As shown in Figure 9, the proposed LMBP-ANN model was able to predict the self-calibration of pressure relative to either with target pressure (reference) or without target pressure. It is clear that the predicted output tracked the target successfully during the first 28 pulses which were calibrated previously as introduced in Section 3.1. The estimated pressure pattern in the middle of target can be observed from Figure 9 and there are no data outliers. Furthermore, another two pulses after pulse 28 were predicted correctly even when no reference had been used. The results verify that the trained neural network can effectively correct and accurately measure the input pressure, which proves sufficient performance.

To clarify more how the proposed LMBP-ANN model performs either after 20 min of calibration time or if the applied pressure was higher than target pressure (reference), the model was tested from pulse 28 onward as shown in Figure 10. The blue curve is the target pressure, which represents the reference for the tested data, while the red is the output pressure (predicted) of the trained neural network for a new untrained input data. As appears in the graph, the proposed model has effectively estimated the desired data in line with the target and has achieved a typical performance at pulse number 28 (20 min onwards). After that, a new predicted data has been successfully estimated and it was compatible with the estimated pattern even the reference no longer exists, as shown at the end of curve. However, the two blue lines of target pressure are due to the hysteresis of sensor calibration. Although the hysteresis of the sensor had increased during the process time, the proposed model kept the prediction of the desired data within the target range.

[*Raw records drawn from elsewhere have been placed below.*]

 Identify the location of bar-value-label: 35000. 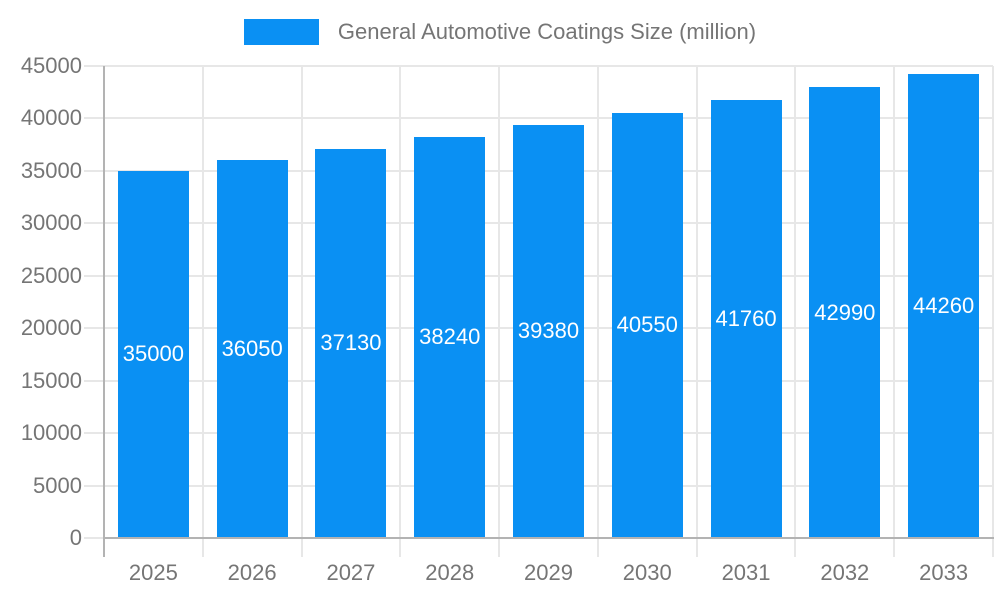
(153, 354).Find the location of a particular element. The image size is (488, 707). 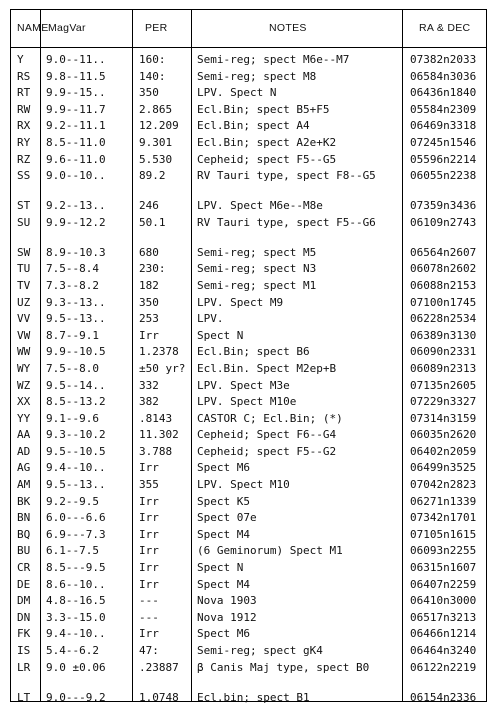

notes: CASTOR C; Ecl.Bin; (*) is located at coordinates (270, 418).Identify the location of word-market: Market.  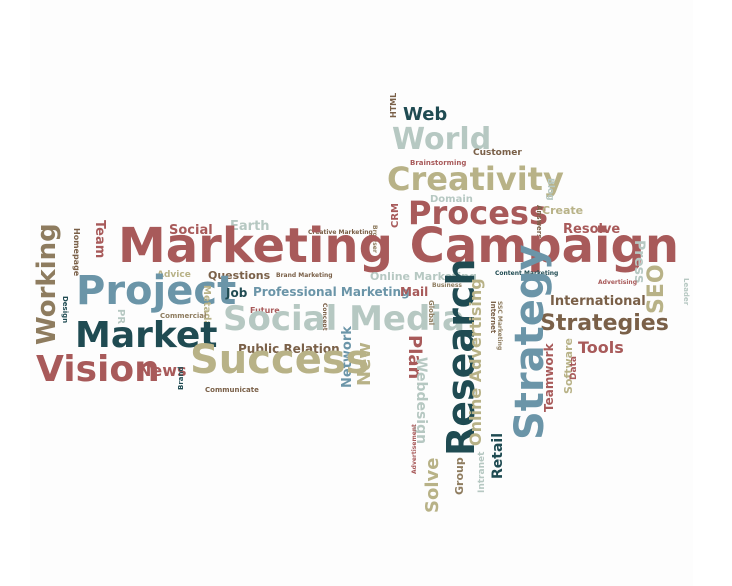
(146, 336).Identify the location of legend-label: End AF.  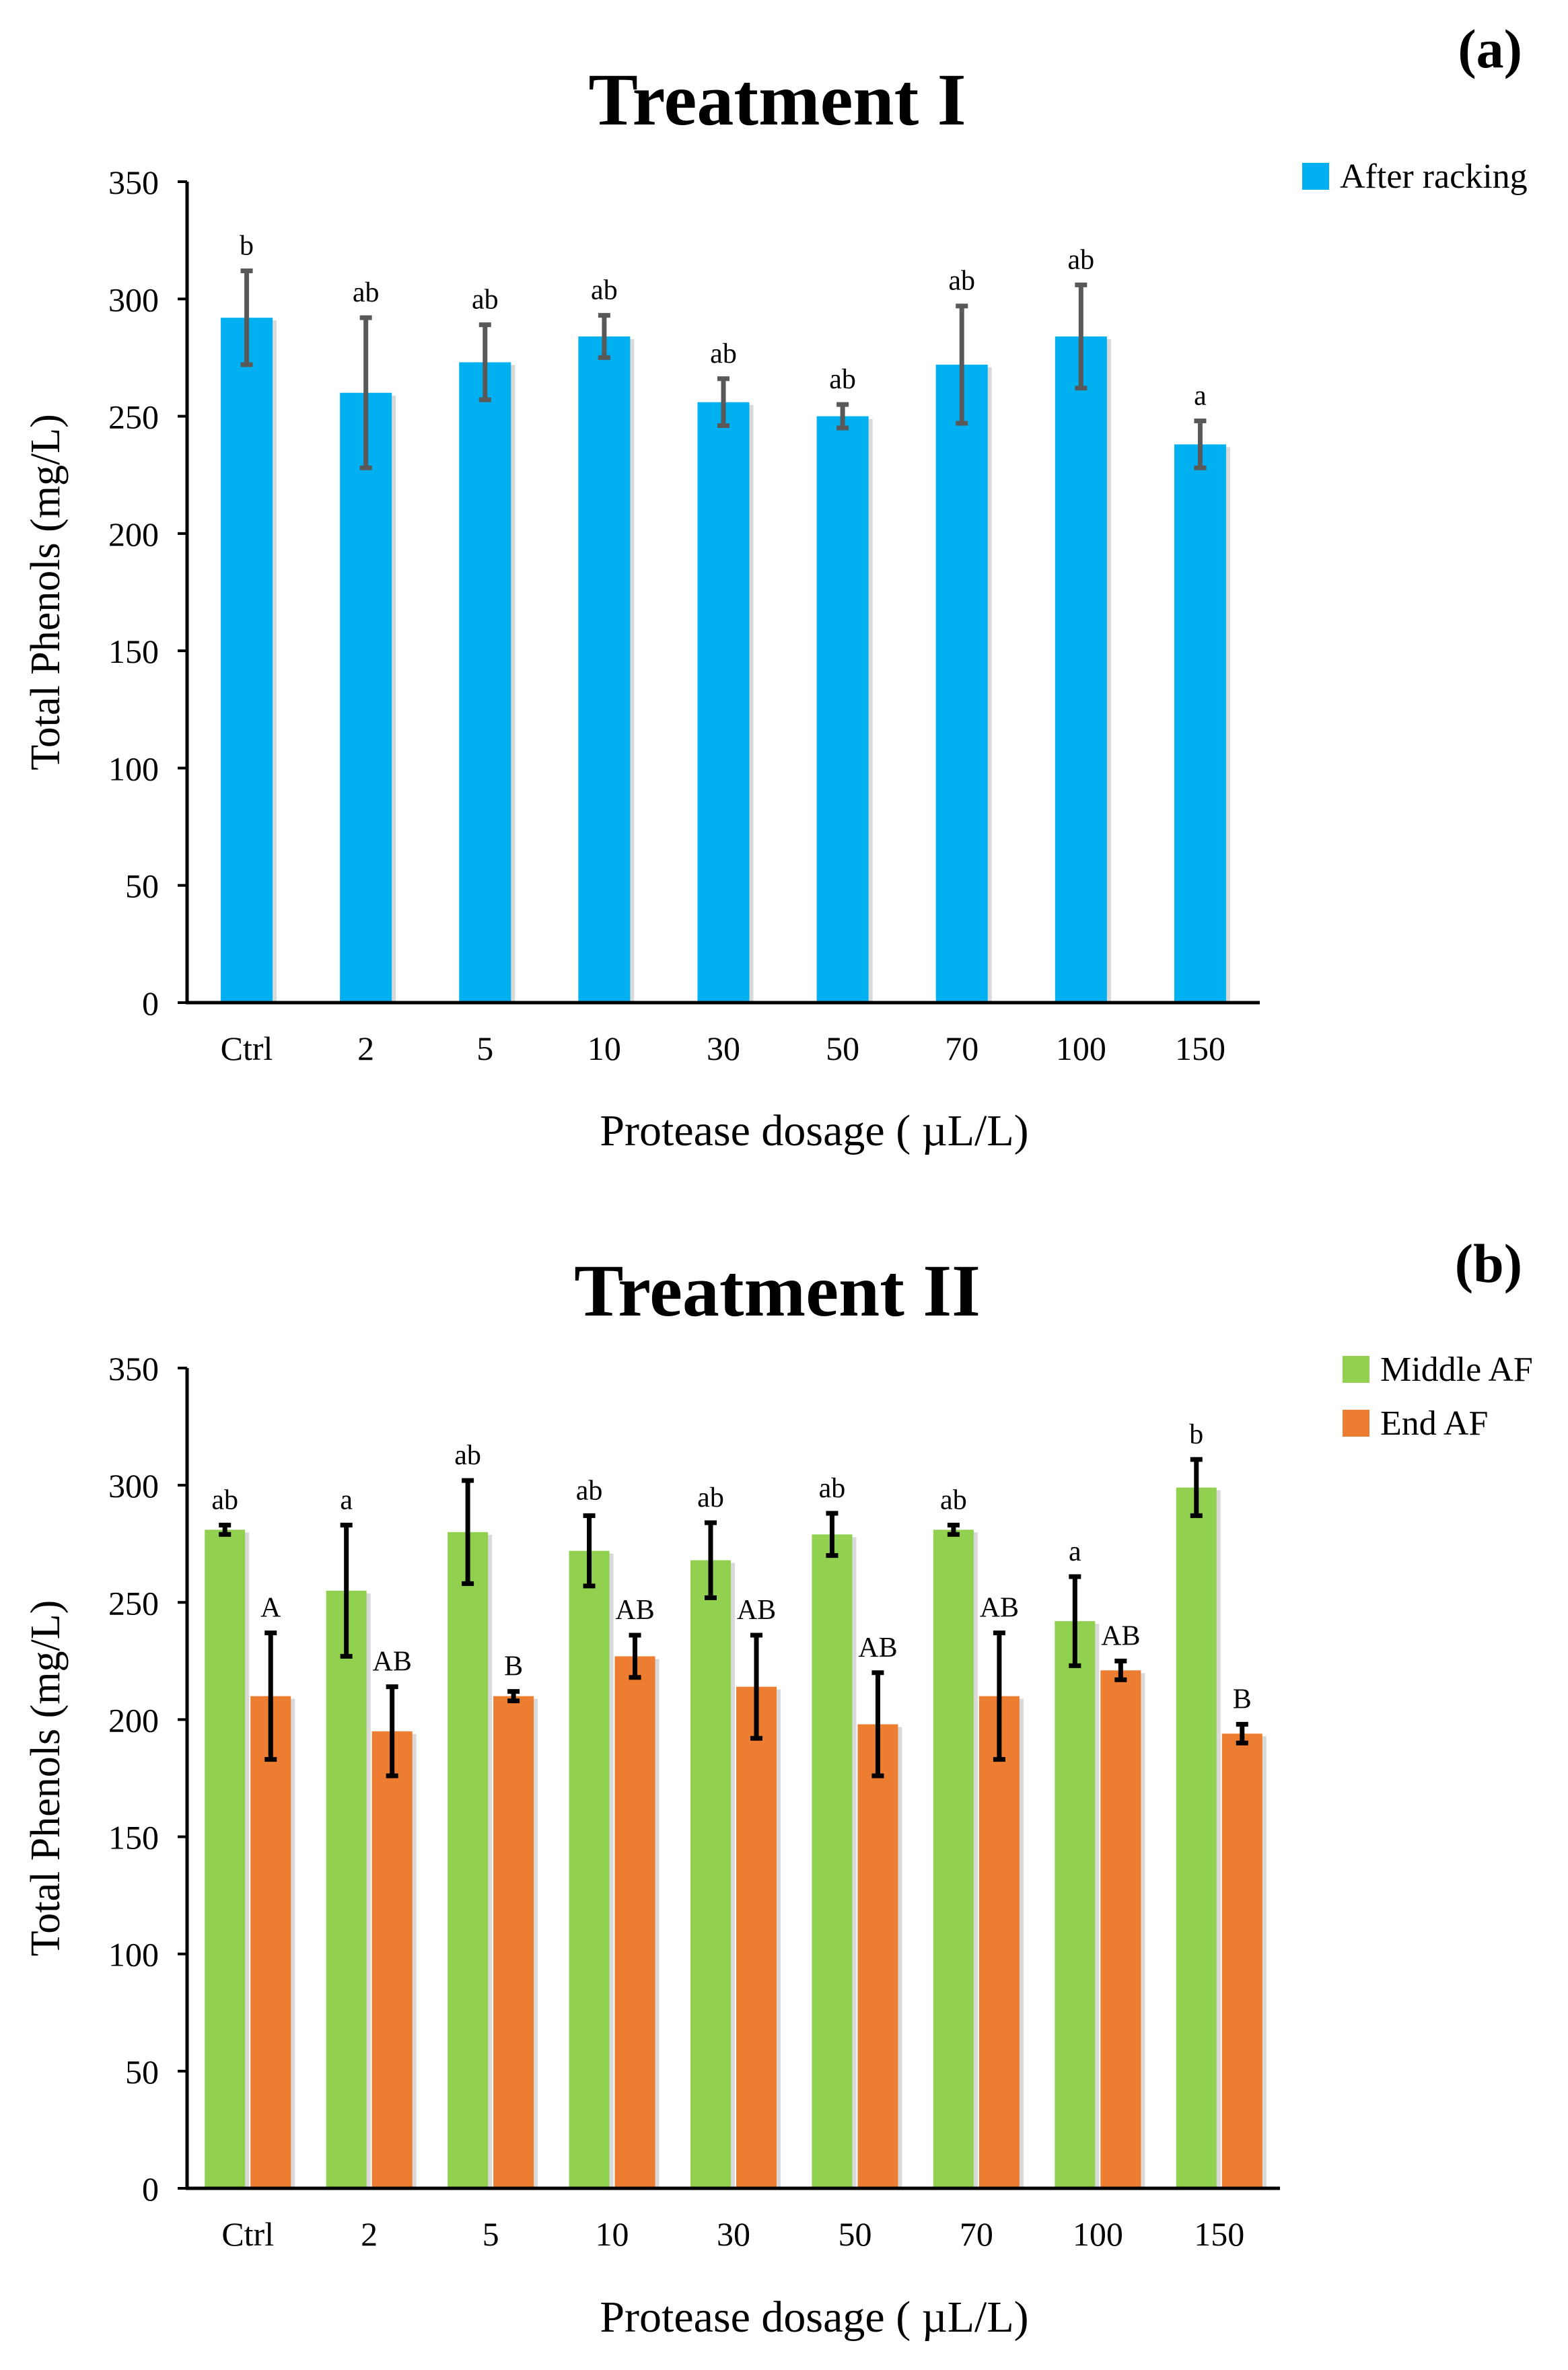
(1434, 1423).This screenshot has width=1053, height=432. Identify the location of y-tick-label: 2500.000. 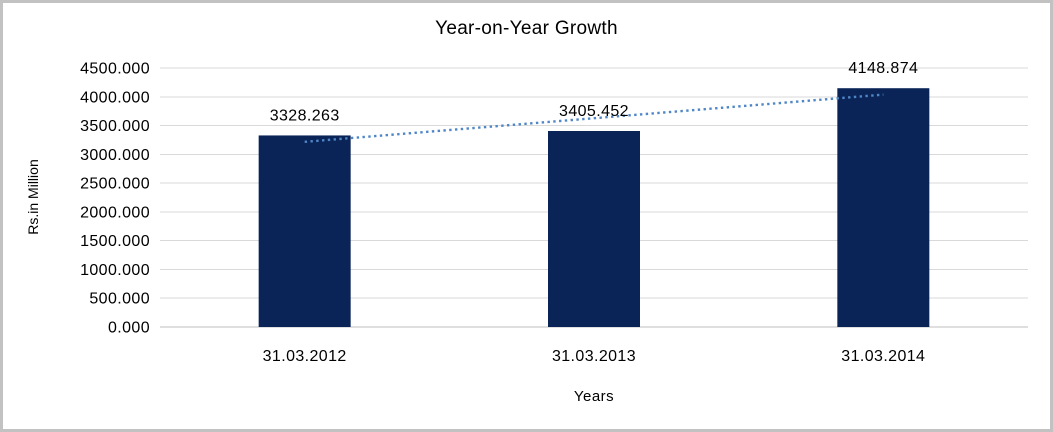
(115, 184).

As a result, the proposed LMBP-ANN model for self-calibration purpose was able to successfully predict the desired pressure over time, even the uncertain behaviour of the pressure sensors due to its material creep. This means the proposed model overcomes the problems of hysteresis, variation in gain and lack of linearity over time.

5. Conclusions

In this paper, a novel pressure sensor self-calibration estimation method is developed for a secure grasp of a paralyzed hand based on wearable robotic hand gloves. The developed method was implemented using the proposed Levenberg Marquardt Back Propagation Artificial Neural Network (LMBP-ANN) model. The LMBP training algorithm was effectively applied in the ANN model to minimize the MSE and to determine the optimal parameters that govern the input-output relationship of the model. Experimental data of pressure measurement system was collected in real time. With the pressure data obtained, the developed LMBP-ANN model was trained.

The experimental results showed that the developed LMBP-ANN model can accurately estimate the applied pressure, and its performance is advantageous over other traditional methods with respect to estimation accuracy in real time. The reliability of the proposed model for the complete data set was evaluated via the mean-square error (MSE) and coefficient of determination (R²) between the model’s predictions and experimental results. The MSE value was 0.17325 and R² value was 0.99975, which indicated adequate performance. Future works are related to the implementation of this method in microcontroller using wearable robotic hand glove based on pressure sensing mechanism.